Sad but true: Football not the goose with the golden egg

 

Finest moment

The grand opening of the Second Africa Youth Games last Thursday left critics eating nothing, but humble pie. 

Finest athlete

Judoka Thato Lebang is our star for winning the country’s first gold at the on going AYG. 

Disa-star of the week

The opening day fun fare has been spoilt by the organisers’ failure to give regular updates on their website and social media. A correct Games’ schedule is as rare as a blue moon and so are the latest results. Even with sites like Facebook which cost nothing, but fingers to type, the organisers have dismally failed to keep the nation updated. Both the web and Facebook pages are spasmodically updated. This should never happen in an era in which information moves at supersonic speed. Because this competition is a dress rehearsal for the 2014 Niajing Youth Olympics, Botswana should not drop the ball. 

Talking Point

The Second Africa Youth Games have done little to mask the challenges football face. Football has not been the best performing code, but expectedly continues to grab the limelight. Despite the millions that it gets, the huge spectator base and comparatively handsome corporate deals, football has continued to behave like a spoilt child; rich in resources, but poor in performance. Judo, swimming, netball, karate, volleyball and others have quietly went about their business with much success. But for football, the usual dose of disappointments are unrelenting. However, when a post-mortem is conducted and a budget drawn, football always emerge with a bulging pocket.

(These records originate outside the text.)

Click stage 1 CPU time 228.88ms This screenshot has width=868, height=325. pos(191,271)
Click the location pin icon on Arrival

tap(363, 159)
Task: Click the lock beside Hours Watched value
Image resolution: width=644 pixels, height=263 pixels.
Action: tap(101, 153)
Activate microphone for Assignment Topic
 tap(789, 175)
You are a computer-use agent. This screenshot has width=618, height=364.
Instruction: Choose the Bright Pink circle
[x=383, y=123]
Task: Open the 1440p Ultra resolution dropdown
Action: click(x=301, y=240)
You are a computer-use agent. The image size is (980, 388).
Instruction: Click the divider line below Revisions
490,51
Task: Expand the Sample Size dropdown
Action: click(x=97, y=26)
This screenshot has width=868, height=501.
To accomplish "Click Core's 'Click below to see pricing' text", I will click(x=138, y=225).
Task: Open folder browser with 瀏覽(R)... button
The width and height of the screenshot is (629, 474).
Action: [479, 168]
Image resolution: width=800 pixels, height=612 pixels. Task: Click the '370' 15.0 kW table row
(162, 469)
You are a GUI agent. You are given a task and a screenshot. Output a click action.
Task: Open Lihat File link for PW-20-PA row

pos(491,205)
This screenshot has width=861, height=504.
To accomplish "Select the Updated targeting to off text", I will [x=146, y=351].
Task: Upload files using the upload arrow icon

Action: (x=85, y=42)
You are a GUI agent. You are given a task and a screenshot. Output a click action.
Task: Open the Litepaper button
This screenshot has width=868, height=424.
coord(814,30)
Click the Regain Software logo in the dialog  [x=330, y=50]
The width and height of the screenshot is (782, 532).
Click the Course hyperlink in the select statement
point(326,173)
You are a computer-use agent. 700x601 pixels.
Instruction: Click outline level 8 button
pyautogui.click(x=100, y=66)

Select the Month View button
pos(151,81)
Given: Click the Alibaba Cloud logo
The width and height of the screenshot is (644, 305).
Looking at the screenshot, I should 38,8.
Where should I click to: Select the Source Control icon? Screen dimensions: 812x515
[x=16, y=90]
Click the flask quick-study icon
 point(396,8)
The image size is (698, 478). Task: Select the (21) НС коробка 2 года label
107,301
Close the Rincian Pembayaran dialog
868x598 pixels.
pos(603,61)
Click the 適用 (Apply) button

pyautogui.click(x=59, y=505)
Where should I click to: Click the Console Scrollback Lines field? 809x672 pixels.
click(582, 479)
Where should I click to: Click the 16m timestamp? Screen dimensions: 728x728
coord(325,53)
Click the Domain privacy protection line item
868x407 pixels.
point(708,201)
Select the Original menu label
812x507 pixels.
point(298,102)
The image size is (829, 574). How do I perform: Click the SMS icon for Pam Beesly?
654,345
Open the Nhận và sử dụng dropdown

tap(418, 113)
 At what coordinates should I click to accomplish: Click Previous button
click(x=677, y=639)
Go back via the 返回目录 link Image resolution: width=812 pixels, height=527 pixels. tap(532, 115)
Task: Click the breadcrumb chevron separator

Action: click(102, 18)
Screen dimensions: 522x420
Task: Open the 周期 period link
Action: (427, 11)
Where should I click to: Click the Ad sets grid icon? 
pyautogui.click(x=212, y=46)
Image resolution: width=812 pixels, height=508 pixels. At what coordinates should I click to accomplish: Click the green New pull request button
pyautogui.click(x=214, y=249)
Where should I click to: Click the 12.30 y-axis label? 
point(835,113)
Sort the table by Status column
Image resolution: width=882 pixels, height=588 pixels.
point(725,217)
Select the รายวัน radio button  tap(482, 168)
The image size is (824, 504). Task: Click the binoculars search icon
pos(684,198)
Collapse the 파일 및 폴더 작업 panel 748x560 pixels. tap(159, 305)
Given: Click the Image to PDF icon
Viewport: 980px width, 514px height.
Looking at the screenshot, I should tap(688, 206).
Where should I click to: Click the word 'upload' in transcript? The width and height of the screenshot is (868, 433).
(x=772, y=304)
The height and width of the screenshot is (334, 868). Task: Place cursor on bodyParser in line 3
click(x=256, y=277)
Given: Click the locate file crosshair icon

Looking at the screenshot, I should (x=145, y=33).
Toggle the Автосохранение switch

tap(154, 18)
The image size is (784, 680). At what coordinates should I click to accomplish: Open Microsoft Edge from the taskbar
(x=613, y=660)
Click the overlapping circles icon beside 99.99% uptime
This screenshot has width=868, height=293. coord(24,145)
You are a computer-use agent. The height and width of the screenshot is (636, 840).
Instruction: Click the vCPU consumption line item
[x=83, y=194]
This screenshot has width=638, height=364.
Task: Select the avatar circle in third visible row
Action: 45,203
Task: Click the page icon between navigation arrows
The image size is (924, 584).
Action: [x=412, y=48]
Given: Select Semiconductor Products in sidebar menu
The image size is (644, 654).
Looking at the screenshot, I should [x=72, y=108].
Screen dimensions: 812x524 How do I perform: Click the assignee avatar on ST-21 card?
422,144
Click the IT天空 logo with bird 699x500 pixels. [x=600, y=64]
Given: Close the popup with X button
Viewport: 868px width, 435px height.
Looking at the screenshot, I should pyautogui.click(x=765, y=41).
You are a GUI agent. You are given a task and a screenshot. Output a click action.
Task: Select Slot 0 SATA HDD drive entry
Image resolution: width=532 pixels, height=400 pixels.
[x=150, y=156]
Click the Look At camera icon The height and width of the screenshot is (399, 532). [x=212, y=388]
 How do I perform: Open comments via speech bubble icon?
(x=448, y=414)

The cry has been growing louder, with netball and other good performing codes voicing their displeasure particularly at the flattering attention that the regular underachiever receives. Even when netball qualified for the World Championships for the first time three years back, the authorities endlessly plied football with more cash at the expense of the history makers. Probably as other codes search for answers; they should look no further than Mollie and Boxer in George Orwell’s 1945 satire ‘Animal Farm’. It will be a fallacy to ignore football, but much more tragic to continue offering chicken feed to clearly deserving codes. However, those tasked with sports still have an opportunity to redeem themselves and choose if they want Botswana to become a jack-of-all-trades, but master of none or pursue a probably unpopular, but likely rewarding targeted funding route.

The stat

16 - the number of medals Botswana had won as of yesterday. 

The quote

“We should be thinking about which players to sign.. and not think about how we are going to pay such fines,” Extension Gunners’ chairperson, Kitso Dlamini after his club was fined P10,000 for crowd trouble.